Fluid Type and Electrolyte Principles

  • Use isotonic fluids for most maintenance/replacement plans in hospitalized children to reduce hyponatremia risk.
  • Add dextrose when indicated (age, fasting state, hypoglycemia risk).
  • Add potassium only after confirming urine output and adequate renal function.
  • Adjust sodium and rate carefully in hypernatremic or hyponatremic dehydration.

Monitoring Checklist During the First 24 Hours

  • Vital signs and perfusion status
  • Intake/output charting (strict I/O)
  • Daily weight (or more frequent in critical care)
  • Serum electrolytes, glucose, urea/creatinine as indicated
  • Urine output target (commonly ≥1 mL/kg/hr in children, individualized)
  • Neurologic status and signs of fluid overload

Common Mistakes to Avoid

  1. Forgetting to include ongoing losses.
  2. Not adjusting for boluses already given.
  3. Using hypotonic fluids routinely in at-risk children.
  4. Adding potassium before urine output is established.
  5. Failing to reassess and update the plan every few hours.

FAQ: 24 Hour Fluid Replacement Calculation Therapy in Children

What is the formula for pediatric fluid deficit?

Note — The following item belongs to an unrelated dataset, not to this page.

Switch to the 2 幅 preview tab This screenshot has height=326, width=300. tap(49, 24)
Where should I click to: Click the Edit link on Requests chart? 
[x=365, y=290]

Fluid deficit (mL) = Weight (kg) × % dehydration × 10.

How do you calculate maintenance fluid in children?

Use the Holliday–Segar 100/50/20 rule (daily) or 4-2-1 rule (hourly).

Do ongoing losses count in the 24-hour total?

Yes. Ongoing losses are replaced in addition to maintenance and deficit.

When should bolus fluid be given first?

In shock or poor perfusion, isotonic bolus is prioritized before routine deficit scheduling.

Conclusion

A safe pediatric plan for 24 hour fluid replacement calculation therapy in children combines maintenance, deficit replacement, and ongoing losses, with frequent reassessment and electrolyte monitoring. The math is important, but bedside reassessment is what keeps treatment safe.

Medical disclaimer: This article is for educational purposes only and is not a substitute for clinical judgment, local protocols, or specialist advice. Pediatric fluid therapy should be managed by qualified healthcare professionals.